Now, we move the term $$(3y - 4)$$ to the left side by dividing and move $$dt$$ to the right side by multiplying:

$$\frac{dy}{3y - 4} = dt$$

**step2 Integrate Both Sides**

With the variables separated, we can now integrate both sides of the equation. Integration is the reverse operation of differentiation, allowing us to find the original function $$y(t)$$.

$$\int \frac{1}{3y - 4} dy = \int 1 dt$$

For the left side, the integral of a function of the form $$\frac{1}{ax+b}$$ is $$\frac{1}{a} \ln|ax+b|$$. Here, $$a=3$$ and $$b=-4$$. For the right side, the integral of a constant (like 1) with respect to $$t$$ is $$t$$. Remember to add a constant of integration, say $$C$$, on one side, as the derivative of any constant is zero.

$$\frac{1}{3} \ln|3y - 4| = t + C$$

**step3 Solve for y(t)**

Our final goal is to express $$y$$ as a function of $$t$$. To do this, we need to isolate $$y$$. First, multiply both sides of the equation by 3:

$$\ln|3y - 4| = 3(t + C)$$

$$\ln|3y - 4| = 3t + 3C$$

Let $$K = 3C$$, which is still an arbitrary constant. To eliminate the natural logarithm ($$\ln$$), we use its inverse operation, exponentiation with base $$e$$. Remember that $$e^{\ln x} = x$$ and $$e^{a+b} = e^a \cdot e^b$$.

$$|3y - 4| = e^{3t + K}$$

$$|3y - 4| = e^{3t} \cdot e^K$$

The absolute value means that $$3y - 4$$ can be either positive or negative. We can absorb the $$\pm$$ sign and the constant $$e^K$$ into a new arbitrary constant, let's call it $$A$$. So, $$A = \pm e^K$$. Since $$e^K$$ is always positive, $$A$$ can be any non-zero real number. We also include the case where $$3y - 4 = 0$$ (which is a valid solution if $$y'(t)=0$$), allowing $$A$$ to be zero.

$$3y - 4 = A e^{3t}$$

Now, add 4 to both sides:

$$3y = A e^{3t} + 4$$

Finally, divide by 3 to solve for $$y(t)$$. Let $$B = \frac{A}{3}$$, which is another arbitrary constant.
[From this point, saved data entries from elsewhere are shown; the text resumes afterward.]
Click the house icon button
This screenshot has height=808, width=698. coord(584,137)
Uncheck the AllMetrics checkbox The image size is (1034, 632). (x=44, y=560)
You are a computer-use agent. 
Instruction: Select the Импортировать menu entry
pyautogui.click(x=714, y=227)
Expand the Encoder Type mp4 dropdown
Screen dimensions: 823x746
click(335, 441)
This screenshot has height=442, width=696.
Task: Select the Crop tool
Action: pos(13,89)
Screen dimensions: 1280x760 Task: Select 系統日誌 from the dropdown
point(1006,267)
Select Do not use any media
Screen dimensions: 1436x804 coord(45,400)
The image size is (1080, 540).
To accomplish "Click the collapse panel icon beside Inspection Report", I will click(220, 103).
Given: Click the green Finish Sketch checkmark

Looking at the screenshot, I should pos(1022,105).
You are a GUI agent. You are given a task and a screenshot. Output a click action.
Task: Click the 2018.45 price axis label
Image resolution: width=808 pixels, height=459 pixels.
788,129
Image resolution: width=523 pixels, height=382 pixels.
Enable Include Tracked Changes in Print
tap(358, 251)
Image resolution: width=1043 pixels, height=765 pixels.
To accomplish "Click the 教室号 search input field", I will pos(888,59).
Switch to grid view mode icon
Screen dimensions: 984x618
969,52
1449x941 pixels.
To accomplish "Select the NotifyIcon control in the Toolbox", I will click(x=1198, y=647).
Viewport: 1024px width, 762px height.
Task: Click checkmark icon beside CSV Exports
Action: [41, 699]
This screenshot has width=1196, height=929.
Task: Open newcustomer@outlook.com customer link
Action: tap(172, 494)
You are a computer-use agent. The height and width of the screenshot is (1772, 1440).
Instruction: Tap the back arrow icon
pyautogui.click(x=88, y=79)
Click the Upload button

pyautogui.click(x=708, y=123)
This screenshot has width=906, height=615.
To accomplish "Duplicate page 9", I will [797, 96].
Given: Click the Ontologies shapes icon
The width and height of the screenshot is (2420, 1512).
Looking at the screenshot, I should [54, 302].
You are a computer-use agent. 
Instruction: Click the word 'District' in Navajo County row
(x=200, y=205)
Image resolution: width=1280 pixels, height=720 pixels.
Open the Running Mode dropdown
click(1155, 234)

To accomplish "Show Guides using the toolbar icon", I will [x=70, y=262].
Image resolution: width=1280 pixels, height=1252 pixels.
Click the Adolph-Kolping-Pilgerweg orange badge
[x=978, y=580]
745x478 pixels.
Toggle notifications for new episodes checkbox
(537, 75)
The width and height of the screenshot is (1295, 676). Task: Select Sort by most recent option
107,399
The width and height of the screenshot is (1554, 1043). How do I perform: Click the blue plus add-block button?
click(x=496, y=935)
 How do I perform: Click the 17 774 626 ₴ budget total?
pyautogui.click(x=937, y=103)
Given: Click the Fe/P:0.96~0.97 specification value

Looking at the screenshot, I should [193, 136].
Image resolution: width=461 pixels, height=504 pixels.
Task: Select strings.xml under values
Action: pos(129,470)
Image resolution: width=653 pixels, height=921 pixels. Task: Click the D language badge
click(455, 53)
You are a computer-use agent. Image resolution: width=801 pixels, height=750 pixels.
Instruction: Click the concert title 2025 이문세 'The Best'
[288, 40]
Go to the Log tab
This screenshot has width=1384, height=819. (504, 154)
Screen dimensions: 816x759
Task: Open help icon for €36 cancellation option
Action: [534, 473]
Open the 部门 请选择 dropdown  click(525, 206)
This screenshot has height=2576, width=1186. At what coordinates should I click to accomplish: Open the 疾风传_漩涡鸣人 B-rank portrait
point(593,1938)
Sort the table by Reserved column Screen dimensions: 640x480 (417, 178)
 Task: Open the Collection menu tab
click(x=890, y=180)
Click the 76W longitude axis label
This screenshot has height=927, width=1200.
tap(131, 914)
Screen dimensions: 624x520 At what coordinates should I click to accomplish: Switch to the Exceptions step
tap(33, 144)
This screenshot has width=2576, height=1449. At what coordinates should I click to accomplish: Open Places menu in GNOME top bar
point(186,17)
$$y(t) = \frac{A}{3} e^{3t} + \frac{4}{3}$$

$$y(t) = B e^{3t} + \frac{4}{3}$$

Alternative answer

Answer: $y(t) = C e^{3t} + \frac{4}{3}$ Explain
This is a question about how something changes over time, like how fast a population grows or how money in a bank account gets bigger! . The solving step is:

First, I looked at the equation $y'(t) = 3y - 4$. The $y'(t)$ means "how fast $y$ is changing at time $t$," and it's related to $y$ itself.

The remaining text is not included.